◆ Your objective ◆
Give back the line in the listing below that contains "Task: Click the Trail" and all remaining lines, retyped exactly, through the last line.

◆ Listed entries ◆
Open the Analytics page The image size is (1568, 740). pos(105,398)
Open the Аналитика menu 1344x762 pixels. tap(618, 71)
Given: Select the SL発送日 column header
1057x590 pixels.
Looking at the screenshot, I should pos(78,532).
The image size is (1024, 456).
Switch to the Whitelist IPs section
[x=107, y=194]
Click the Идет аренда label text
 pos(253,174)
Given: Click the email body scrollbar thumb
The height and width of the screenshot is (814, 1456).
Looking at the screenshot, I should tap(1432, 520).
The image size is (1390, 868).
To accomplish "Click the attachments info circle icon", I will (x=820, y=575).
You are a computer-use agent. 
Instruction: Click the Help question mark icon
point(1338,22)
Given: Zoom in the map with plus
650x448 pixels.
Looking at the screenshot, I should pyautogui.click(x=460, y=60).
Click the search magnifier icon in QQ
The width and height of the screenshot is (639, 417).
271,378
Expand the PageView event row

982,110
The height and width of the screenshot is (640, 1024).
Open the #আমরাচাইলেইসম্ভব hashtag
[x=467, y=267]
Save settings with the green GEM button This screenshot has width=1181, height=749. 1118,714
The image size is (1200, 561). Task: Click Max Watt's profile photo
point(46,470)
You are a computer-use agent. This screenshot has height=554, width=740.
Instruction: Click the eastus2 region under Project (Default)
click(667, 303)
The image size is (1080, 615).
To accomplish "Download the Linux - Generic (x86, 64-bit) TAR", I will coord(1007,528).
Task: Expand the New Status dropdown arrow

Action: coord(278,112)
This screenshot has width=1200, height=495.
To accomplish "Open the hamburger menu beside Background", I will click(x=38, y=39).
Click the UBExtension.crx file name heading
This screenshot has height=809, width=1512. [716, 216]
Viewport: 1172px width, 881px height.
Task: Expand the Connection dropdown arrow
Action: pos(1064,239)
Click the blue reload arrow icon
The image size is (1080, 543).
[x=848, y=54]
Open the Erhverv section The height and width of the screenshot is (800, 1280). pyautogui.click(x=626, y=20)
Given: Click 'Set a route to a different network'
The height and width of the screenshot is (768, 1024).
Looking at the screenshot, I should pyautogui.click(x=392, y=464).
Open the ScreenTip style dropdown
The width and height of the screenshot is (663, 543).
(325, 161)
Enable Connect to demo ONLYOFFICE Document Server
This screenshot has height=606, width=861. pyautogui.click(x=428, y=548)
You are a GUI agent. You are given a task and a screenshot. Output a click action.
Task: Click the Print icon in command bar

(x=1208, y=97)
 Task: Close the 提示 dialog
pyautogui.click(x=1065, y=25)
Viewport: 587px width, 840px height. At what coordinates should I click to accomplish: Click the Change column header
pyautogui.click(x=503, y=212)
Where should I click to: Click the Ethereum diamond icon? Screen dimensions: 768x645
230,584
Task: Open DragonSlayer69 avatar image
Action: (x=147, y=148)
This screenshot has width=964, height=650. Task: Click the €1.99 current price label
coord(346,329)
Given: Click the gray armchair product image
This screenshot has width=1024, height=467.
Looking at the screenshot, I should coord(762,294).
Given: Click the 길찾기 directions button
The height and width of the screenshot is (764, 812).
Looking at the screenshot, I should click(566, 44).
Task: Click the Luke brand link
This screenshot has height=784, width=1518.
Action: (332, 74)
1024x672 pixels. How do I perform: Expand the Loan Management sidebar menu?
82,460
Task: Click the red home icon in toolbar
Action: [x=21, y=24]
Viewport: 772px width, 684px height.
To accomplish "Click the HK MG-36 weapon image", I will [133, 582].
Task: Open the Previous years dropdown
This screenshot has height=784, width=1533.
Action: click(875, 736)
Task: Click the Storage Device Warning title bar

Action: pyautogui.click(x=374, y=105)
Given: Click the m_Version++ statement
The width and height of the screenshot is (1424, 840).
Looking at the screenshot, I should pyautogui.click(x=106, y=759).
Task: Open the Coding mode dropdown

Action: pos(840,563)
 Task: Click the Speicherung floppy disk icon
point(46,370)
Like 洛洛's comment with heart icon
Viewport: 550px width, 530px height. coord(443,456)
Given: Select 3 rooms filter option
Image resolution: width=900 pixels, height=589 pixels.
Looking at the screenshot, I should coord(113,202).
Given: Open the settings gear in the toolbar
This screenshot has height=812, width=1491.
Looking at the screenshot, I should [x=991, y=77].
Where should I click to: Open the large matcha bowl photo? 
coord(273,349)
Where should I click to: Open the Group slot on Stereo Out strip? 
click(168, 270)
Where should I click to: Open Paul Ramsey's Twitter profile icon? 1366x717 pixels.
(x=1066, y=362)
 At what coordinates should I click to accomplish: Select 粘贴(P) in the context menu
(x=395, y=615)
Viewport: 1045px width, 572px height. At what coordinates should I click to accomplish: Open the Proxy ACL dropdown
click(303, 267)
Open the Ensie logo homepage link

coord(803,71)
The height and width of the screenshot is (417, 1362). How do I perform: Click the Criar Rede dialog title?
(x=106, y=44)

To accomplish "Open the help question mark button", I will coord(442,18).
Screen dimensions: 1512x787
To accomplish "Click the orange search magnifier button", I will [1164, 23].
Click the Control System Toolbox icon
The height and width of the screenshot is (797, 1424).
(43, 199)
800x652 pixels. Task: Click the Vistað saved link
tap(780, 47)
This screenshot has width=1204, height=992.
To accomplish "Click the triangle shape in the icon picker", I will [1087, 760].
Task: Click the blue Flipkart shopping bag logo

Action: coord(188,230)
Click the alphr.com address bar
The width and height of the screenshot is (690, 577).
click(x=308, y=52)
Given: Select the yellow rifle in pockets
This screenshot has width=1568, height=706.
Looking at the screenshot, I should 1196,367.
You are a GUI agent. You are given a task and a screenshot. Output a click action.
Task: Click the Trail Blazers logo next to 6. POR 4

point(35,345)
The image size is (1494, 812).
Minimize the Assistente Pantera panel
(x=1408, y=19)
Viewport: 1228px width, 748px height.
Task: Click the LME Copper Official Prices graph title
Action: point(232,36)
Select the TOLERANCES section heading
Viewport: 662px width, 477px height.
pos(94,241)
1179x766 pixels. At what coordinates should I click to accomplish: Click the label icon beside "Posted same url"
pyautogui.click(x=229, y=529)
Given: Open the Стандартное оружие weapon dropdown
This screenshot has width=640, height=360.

◆ Task response ◆
Task: Click the Trail Blazers logo next to 6. POR 4

point(35,345)
The image size is (1494, 812).
Minimize the Assistente Pantera panel
(x=1408, y=19)
Viewport: 1228px width, 748px height.
Task: Click the LME Copper Official Prices graph title
Action: point(232,36)
Select the TOLERANCES section heading
Viewport: 662px width, 477px height.
pos(94,241)
1179x766 pixels. At what coordinates should I click to accomplish: Click the label icon beside "Posted same url"
pyautogui.click(x=229, y=529)
Given: Open the Стандартное оружие weapon dropdown
This screenshot has width=640, height=360.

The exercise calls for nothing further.